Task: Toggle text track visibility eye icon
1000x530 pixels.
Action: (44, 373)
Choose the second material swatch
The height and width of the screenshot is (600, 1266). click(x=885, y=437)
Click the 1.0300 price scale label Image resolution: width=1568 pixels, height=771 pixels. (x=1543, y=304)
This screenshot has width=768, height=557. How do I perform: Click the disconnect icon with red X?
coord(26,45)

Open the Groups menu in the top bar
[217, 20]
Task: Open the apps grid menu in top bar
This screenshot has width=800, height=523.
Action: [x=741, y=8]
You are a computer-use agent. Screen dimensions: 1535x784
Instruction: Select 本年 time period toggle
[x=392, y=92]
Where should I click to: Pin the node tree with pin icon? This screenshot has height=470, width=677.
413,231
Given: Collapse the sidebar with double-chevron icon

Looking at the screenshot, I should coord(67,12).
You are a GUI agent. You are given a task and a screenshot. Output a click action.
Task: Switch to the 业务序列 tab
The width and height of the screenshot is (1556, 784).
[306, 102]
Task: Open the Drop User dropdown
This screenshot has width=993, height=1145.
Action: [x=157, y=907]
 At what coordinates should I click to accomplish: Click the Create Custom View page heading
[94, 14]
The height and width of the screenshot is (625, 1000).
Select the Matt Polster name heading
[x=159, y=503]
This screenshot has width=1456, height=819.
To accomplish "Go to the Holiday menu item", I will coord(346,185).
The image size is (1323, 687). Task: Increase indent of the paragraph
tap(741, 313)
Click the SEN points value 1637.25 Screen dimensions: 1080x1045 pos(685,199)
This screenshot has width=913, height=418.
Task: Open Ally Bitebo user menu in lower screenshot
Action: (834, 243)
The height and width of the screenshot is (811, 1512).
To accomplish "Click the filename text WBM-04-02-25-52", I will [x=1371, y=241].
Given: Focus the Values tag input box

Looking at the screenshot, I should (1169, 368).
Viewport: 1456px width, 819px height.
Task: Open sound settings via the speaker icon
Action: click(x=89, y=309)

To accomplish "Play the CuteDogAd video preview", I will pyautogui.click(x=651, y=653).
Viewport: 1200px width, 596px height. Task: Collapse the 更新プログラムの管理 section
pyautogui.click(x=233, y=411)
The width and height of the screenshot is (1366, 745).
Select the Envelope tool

________________________________________

### Work to complete:
Pull out the lines above in which the word "agent" appears.

### Your response:
You are a computer-use agent. Screen dimensions: 1535x784
You are a GUI agent. You are given a task and a screenshot. Output a click action.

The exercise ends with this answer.